§ Task to carry out: Which lines of the material contain the word "with"? Show each one.

--- Task material ---

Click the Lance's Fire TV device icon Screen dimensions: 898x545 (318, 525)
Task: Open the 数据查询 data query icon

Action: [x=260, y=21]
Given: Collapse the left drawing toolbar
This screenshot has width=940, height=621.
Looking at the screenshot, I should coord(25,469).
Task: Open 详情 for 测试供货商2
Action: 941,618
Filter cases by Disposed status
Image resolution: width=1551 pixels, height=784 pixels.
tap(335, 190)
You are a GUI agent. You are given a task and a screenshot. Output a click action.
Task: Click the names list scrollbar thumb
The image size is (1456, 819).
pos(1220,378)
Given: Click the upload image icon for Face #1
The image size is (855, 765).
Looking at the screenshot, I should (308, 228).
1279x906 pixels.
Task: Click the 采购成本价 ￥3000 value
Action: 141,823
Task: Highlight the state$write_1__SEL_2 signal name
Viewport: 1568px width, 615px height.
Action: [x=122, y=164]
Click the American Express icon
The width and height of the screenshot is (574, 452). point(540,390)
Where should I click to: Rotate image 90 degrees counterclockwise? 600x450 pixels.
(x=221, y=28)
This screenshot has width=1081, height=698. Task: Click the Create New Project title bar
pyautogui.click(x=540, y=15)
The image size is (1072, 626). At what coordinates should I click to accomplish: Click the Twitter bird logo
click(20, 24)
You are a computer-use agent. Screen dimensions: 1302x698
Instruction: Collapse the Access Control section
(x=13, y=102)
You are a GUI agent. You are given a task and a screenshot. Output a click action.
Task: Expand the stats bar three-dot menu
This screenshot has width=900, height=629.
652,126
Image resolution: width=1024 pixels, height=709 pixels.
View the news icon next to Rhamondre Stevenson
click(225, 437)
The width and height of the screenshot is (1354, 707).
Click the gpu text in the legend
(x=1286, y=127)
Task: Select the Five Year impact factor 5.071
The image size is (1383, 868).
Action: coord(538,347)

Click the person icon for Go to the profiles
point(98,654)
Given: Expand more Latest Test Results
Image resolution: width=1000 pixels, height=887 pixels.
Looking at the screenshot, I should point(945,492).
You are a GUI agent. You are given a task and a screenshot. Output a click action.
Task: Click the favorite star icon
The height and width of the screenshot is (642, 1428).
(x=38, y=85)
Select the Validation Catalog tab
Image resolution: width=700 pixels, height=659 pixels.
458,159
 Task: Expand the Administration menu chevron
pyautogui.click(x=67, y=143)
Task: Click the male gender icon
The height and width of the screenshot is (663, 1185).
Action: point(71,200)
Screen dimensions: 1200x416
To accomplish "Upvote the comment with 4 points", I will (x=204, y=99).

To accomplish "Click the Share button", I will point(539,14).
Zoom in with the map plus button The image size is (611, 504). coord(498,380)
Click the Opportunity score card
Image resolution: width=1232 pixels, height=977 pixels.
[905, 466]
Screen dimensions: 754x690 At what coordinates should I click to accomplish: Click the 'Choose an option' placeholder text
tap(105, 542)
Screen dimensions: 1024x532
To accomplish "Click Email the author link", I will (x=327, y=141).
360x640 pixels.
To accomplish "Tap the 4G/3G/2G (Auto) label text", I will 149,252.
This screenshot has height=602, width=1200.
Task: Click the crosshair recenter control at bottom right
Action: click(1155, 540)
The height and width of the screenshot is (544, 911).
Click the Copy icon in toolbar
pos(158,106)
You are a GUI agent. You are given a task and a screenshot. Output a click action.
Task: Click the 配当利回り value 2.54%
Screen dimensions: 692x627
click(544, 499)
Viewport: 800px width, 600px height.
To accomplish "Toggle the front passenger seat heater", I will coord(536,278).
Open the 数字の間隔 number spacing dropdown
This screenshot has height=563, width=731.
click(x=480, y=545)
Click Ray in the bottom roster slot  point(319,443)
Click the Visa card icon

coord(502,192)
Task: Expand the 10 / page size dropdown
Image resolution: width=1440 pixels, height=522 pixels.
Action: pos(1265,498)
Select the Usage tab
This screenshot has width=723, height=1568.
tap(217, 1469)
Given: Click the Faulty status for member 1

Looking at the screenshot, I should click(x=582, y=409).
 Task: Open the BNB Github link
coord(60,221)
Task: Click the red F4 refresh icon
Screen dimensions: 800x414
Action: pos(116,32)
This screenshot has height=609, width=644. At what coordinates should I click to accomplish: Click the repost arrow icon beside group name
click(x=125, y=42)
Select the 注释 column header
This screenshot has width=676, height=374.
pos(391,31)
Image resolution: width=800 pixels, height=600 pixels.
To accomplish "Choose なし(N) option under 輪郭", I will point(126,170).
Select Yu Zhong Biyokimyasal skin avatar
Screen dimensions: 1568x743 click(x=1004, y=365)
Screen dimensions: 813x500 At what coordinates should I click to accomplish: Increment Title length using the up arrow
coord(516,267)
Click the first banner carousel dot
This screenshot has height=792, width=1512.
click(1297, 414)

---

§ Task solution:
To accomplish "Upvote the comment with 4 points", I will (x=204, y=99).
Zoom in with the map plus button The image size is (611, 504). coord(498,380)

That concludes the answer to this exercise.